Using the records below, find how many lines hold the word "sort" and reply with only that number.

**EXTRACTED DATA:**
^^^^^^^^

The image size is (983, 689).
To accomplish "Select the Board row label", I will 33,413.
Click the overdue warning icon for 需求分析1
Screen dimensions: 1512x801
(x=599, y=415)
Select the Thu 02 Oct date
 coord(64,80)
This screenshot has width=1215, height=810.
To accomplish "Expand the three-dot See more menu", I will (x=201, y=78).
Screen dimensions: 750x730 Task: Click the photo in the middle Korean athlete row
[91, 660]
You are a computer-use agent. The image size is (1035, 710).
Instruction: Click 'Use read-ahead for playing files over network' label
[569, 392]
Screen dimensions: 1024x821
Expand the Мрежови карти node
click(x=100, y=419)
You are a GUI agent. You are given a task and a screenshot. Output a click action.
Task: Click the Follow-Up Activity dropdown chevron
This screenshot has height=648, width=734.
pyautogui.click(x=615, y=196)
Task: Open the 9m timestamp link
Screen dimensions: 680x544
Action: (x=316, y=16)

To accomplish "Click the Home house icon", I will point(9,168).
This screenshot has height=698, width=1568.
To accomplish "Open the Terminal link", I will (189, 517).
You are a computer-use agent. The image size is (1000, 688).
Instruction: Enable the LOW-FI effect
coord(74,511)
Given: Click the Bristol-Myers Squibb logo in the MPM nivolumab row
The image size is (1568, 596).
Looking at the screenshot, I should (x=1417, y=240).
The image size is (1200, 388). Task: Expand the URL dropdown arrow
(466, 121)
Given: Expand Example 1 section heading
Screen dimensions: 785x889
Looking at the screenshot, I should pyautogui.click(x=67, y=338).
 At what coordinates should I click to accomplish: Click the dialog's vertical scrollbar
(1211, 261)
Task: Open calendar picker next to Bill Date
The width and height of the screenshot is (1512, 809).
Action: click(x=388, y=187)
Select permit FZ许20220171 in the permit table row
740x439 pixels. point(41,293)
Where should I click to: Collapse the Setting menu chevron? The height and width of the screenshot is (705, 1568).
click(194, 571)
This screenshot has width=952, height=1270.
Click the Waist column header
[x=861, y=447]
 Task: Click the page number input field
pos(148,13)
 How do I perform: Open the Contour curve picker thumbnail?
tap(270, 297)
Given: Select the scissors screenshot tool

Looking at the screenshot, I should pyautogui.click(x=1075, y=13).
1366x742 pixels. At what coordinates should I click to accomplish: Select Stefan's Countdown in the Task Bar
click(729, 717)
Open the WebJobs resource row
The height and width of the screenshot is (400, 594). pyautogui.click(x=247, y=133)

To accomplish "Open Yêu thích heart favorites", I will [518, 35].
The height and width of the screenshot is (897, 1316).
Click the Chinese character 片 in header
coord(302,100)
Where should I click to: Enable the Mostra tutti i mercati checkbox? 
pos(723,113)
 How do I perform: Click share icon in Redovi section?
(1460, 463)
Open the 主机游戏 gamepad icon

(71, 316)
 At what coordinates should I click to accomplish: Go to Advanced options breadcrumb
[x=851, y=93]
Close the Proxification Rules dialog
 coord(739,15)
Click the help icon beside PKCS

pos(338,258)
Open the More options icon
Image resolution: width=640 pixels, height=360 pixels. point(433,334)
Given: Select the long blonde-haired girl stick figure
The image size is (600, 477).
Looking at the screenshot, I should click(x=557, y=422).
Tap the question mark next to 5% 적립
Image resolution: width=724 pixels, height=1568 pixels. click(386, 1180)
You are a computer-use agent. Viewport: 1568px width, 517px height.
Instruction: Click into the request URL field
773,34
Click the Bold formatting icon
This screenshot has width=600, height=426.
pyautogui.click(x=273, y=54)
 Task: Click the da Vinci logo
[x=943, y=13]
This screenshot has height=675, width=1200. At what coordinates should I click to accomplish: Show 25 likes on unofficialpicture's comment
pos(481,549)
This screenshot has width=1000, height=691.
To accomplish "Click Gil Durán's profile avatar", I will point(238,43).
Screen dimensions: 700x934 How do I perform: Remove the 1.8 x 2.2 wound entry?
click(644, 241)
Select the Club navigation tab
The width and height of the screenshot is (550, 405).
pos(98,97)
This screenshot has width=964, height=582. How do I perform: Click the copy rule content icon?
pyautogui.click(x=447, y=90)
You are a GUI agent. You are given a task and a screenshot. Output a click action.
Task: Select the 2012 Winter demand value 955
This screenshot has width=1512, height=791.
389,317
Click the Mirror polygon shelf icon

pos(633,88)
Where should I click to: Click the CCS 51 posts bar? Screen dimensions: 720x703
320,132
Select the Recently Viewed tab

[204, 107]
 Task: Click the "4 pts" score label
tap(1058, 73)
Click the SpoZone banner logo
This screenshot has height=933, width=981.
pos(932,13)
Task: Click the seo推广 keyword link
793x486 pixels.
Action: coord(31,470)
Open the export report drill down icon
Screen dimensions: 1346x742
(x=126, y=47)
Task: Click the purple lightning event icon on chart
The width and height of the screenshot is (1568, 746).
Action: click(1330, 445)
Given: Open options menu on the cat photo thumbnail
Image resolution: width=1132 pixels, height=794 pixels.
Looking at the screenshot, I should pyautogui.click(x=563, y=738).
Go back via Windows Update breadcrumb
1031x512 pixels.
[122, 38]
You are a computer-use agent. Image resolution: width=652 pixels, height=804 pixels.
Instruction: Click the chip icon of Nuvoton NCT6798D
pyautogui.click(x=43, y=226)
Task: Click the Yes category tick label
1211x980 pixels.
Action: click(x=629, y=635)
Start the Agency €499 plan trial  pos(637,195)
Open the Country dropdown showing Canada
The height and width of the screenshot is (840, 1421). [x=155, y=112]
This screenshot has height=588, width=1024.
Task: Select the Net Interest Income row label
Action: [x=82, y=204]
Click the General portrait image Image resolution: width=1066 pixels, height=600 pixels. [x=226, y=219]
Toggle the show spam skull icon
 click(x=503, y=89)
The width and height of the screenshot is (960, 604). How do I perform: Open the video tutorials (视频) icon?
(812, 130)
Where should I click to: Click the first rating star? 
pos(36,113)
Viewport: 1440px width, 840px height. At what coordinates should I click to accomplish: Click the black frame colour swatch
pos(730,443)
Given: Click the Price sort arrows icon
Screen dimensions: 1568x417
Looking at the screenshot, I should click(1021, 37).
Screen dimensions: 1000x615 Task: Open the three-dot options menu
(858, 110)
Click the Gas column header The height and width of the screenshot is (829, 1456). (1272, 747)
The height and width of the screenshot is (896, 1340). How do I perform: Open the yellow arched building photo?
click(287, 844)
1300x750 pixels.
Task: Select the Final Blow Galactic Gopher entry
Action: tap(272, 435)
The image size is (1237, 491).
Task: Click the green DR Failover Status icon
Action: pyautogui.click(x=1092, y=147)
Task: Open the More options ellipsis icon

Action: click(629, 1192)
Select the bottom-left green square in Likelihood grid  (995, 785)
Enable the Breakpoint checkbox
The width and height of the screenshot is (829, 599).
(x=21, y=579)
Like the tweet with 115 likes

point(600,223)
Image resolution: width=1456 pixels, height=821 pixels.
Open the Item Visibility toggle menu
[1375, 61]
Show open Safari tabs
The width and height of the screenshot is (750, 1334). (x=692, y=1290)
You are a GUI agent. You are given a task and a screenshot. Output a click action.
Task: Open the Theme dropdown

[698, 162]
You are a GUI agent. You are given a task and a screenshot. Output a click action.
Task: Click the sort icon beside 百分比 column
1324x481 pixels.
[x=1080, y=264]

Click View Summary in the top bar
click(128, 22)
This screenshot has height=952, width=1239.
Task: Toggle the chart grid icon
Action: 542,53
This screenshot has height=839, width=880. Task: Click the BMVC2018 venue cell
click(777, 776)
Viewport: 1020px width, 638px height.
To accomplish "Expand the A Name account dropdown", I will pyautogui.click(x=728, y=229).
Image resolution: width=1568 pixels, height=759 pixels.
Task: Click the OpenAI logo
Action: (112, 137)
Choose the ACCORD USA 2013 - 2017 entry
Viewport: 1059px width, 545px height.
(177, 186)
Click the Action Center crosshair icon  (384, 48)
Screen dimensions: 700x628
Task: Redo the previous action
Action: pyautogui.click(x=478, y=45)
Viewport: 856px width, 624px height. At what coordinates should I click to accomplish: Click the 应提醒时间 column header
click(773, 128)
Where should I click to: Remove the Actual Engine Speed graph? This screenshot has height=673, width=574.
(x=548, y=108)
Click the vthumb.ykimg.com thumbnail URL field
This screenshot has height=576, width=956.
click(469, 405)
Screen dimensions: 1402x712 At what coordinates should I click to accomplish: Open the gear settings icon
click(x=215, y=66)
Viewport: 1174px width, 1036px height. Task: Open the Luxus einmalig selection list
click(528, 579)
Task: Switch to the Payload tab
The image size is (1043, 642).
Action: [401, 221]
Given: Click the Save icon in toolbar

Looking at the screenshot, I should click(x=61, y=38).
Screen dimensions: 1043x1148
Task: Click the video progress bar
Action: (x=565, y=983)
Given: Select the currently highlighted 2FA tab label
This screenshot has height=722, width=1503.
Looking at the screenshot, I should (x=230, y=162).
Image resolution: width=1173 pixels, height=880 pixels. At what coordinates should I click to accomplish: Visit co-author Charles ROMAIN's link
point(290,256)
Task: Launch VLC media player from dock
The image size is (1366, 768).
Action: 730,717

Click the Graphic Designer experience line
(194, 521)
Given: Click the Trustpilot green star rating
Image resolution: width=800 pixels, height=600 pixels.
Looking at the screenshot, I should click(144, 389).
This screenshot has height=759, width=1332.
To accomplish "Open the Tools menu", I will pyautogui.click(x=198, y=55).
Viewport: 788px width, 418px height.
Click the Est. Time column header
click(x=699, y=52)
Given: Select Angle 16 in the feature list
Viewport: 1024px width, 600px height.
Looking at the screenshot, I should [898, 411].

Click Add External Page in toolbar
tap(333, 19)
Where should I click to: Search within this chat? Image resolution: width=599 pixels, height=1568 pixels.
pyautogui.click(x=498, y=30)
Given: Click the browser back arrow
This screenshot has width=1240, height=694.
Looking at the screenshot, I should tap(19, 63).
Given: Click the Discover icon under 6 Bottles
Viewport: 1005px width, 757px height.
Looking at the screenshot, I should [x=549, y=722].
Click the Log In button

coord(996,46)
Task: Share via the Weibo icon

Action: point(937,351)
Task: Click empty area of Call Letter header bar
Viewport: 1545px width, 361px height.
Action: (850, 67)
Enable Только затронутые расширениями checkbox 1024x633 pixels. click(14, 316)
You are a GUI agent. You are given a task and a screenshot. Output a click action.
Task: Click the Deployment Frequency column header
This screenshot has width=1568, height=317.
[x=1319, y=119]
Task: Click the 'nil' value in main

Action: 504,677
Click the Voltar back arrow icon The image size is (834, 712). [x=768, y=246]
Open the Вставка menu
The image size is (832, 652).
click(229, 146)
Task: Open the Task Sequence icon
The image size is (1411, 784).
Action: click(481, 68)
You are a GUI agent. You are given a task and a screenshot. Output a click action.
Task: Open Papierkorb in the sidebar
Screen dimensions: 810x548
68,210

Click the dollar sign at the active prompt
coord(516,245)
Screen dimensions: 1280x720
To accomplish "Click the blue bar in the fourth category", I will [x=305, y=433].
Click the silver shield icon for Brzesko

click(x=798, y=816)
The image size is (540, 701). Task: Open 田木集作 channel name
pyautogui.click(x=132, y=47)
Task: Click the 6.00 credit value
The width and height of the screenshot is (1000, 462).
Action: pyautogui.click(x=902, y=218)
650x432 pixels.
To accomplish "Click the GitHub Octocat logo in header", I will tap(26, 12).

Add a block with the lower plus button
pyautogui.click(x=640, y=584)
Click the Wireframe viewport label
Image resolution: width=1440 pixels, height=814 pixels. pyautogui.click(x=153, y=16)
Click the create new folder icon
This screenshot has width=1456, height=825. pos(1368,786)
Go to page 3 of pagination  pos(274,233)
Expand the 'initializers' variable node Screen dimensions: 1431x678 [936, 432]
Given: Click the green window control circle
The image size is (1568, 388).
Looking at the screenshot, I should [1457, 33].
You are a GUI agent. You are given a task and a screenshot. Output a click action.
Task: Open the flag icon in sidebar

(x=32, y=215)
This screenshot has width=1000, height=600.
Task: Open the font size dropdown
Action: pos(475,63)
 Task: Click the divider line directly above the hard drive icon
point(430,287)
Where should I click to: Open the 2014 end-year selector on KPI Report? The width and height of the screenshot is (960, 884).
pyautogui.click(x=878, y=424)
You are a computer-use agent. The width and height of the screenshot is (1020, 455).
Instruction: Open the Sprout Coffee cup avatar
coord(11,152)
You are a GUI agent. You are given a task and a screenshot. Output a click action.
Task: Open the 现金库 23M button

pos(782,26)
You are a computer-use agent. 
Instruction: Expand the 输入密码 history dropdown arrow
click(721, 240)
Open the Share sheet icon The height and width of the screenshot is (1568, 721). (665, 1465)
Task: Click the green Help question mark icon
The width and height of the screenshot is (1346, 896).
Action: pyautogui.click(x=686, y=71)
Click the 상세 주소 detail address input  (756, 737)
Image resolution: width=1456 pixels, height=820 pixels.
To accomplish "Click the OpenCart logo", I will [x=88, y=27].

^^^^^^^^

**OUTPUT FOR THIS TASK:**
2